WASHINGTON-A federal judge has ruled that a congressman who gave a tape of an illegally scanned cellular phone call to reporters lost his First Amendment right to free speech and now must pay another congressman damages. U.S. District Judge Thomas Hogan ruled Aug. 20 that Rep. Jim McDermott (D-Wash.), former ranking member of the House Ethics Committee, lost his First Amendment protections when he “participated in an illegal transaction when he accepted the tape.”

Hogan will rule Sept. 16 how much McDermott must pay Rep. John Boehner (R-Ohio).
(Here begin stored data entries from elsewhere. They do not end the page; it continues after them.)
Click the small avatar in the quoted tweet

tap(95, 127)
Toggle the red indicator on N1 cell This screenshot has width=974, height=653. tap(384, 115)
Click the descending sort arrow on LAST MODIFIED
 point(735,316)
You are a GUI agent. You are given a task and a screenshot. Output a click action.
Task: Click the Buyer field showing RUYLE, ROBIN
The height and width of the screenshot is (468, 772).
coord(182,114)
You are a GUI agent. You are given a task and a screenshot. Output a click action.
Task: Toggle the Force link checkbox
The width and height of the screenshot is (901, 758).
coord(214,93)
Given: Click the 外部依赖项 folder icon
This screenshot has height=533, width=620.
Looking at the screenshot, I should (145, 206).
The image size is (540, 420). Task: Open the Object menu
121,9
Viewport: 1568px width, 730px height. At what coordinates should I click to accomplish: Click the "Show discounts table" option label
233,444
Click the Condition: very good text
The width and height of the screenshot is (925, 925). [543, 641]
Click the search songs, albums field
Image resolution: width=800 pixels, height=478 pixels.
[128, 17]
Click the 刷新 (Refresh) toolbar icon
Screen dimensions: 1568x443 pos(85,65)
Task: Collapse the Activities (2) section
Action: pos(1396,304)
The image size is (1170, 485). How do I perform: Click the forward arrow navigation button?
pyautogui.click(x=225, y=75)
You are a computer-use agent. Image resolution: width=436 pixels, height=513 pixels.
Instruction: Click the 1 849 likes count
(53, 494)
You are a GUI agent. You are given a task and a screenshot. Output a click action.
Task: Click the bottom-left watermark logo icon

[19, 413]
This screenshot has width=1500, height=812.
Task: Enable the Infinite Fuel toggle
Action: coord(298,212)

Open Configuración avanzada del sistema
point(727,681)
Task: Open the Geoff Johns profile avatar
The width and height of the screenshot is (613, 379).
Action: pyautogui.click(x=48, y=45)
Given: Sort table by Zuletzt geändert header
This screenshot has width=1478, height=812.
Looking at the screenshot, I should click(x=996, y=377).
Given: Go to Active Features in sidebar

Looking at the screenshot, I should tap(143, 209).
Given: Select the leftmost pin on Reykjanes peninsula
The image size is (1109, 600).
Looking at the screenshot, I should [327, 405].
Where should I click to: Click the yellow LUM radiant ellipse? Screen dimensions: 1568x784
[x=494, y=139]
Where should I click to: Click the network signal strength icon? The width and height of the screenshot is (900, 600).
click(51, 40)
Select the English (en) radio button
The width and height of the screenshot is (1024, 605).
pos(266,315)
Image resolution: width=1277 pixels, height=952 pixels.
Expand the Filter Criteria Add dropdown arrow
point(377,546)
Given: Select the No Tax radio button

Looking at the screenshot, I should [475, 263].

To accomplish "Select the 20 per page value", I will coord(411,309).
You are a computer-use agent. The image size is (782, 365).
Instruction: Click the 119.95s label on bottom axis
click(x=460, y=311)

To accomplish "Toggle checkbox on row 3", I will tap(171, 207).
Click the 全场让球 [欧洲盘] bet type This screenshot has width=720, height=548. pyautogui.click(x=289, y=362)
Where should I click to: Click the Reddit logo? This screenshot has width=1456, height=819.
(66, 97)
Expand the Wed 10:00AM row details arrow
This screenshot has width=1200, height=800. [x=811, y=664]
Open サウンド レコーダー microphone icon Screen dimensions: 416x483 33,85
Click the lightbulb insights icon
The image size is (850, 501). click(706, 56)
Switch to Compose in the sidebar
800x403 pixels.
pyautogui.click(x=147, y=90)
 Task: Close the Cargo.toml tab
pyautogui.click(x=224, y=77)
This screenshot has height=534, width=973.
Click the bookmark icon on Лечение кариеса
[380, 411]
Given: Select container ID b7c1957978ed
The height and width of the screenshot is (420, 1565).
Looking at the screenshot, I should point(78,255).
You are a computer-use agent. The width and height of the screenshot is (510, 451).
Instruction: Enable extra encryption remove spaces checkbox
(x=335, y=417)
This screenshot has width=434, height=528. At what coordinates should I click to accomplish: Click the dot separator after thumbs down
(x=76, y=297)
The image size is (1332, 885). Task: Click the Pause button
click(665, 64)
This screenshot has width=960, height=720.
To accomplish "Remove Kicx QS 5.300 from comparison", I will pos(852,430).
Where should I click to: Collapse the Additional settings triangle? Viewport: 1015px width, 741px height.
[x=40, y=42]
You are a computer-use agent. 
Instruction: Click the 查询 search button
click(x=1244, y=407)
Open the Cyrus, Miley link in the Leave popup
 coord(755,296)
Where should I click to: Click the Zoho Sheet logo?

Boehner sued McDermott in 1998 because McDermott released a tape of a conference call in which Boehner participated using an analog cellular phone. Boehner sued McDermott after the New York Times on the front page of its Jan. 13, 1997, edition published the contents of a conference call regarding the ethics situation of former House Speaker Newt Gingrich (R-Ga.).

John and Alice Martin, Democratic Party activists, intercepted the conference call using a police scanner. The Martins gave the tape to McDermott.

The circumstances surrounding the conference call would be nearly impossible now since most cellular systems use digital technology that is, at present, impossible to tape from the air.

Hogan originally threw out the case claiming the First Amendment protected McDermott. The U.S. Court of Appeals for the District of Columbia Circuit reversed that decision in the first go-around. The Supreme Court combined the case with another case known as the Bartnicki case and after ruling in Bartnicki, sent it back to the D.C. Circuit for further proceedings. This differs from the situation in Bartnicki where a tape was left in a mailbox, and no one knows who intercepted the call.

The D.C. Circuit Dec. 21, 2001, in an unsigned order reversed, vacated and sent the case back to Hogan.